How would you help a friend determine the equation of the line that is perpendicular to $$x - 5y = 7$$ and contains the point $$(5,4)$$?

Answer

**step1 Find the Slope of the Given Line**

To find the slope of the given line, we need to rewrite its equation in the slope-intercept form, which is $$y = mx + c$$. In this form, $$m$$ represents the slope of the line.

$$x - 5y = 7$$

First, isolate the term with $$y$$ on one side of the equation by subtracting $$x$$ from both sides:

$$-5y = 7 - x$$

Next, divide both sides by -5 to solve for $$y$$:

$$y = \frac{7 - x}{-5}$$

Separate the terms to match the slope-intercept form:

$$y = \frac{-x}{-5} + \frac{7}{-5}$$

$$y = \frac{1}{5}x - \frac{7}{5}$$

From this equation, we can see that the slope of the given line ($$m_1$$) is $$\frac{1}{5}$$.

**step2 Determine the Slope of the Perpendicular Line**

Two lines are perpendicular if the product of their slopes is -1. This means the slope of the perpendicular line is the negative reciprocal of the original line's slope.

Let $$m_1$$ be the slope of the given line and $$m_2$$ be the slope of the perpendicular line. The relationship is:

$$m_1 \times m_2 = -1$$

We found $$m_1 = \frac{1}{5}$$. Now, we can find $$m_2$$:

$$\frac{1}{5} \times m_2 = -1$$

To find $$m_2$$, multiply both sides by 5:

$$m_2 = -1 \times 5$$

$$m_2 = -5$$

So, the slope of the line perpendicular to $$x - 5y = 7$$ is -5.

**step3 Find the Equation of the Perpendicular Line**

Now we have the slope of the perpendicular line ($$m = -5$$) and a point it passes through $$(x_1, y_1) = (5, 4)$$. We can use the point-slope form of a linear equation, which is $$y - y_1 = m(x - x_1)$$.

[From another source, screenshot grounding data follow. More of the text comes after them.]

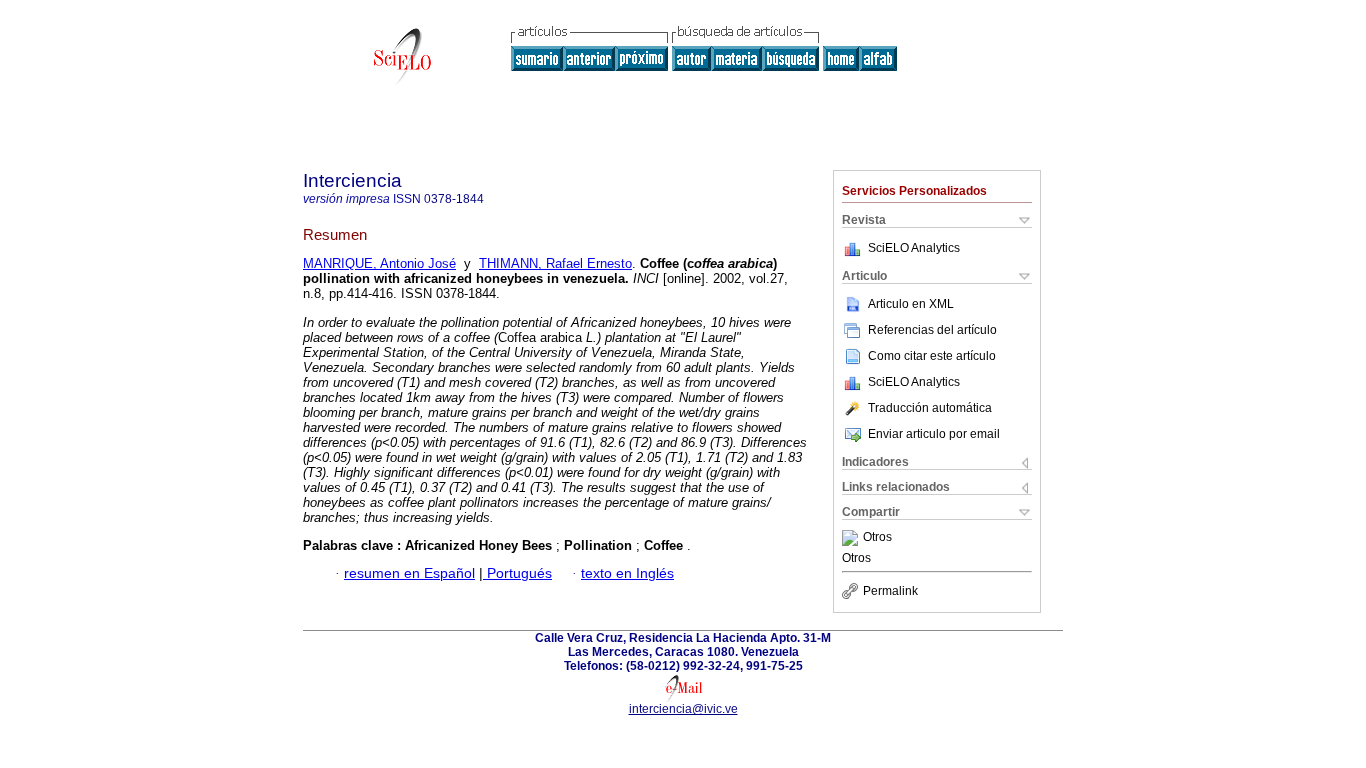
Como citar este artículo (932, 356)
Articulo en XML (911, 304)
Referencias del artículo (932, 330)
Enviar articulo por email (934, 434)
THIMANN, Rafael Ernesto (555, 263)
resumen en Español (409, 573)
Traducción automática (930, 408)
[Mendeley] (852, 538)
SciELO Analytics (914, 248)
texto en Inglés (627, 573)
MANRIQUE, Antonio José (379, 263)
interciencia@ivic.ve (683, 709)
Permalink (890, 591)
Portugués (517, 573)
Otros (877, 538)
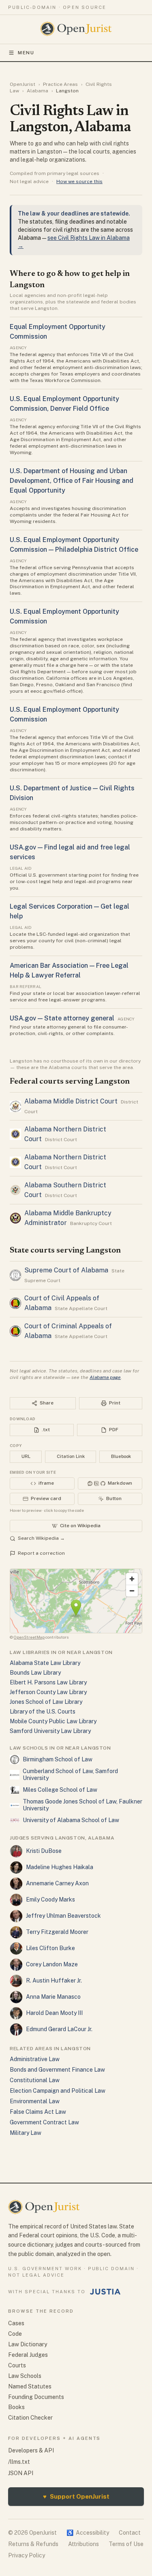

Substitute the values of the slope and the point into the point-slope form:

$$y - 4 = -5(x - 5)$$

Now, distribute the -5 on the right side of the equation:

$$y - 4 = -5x + (-5)(-5)$$

$$y - 4 = -5x + 25$$

Finally, add 4 to both sides of the equation to get it into the slope-intercept form ($$y = mx + c$$):

$$y = -5x + 25 + 4$$

$$y = -5x + 29$$

This is the equation of the line perpendicular to $$x - 5y = 7$$ and containing the point $$(5,4)$$.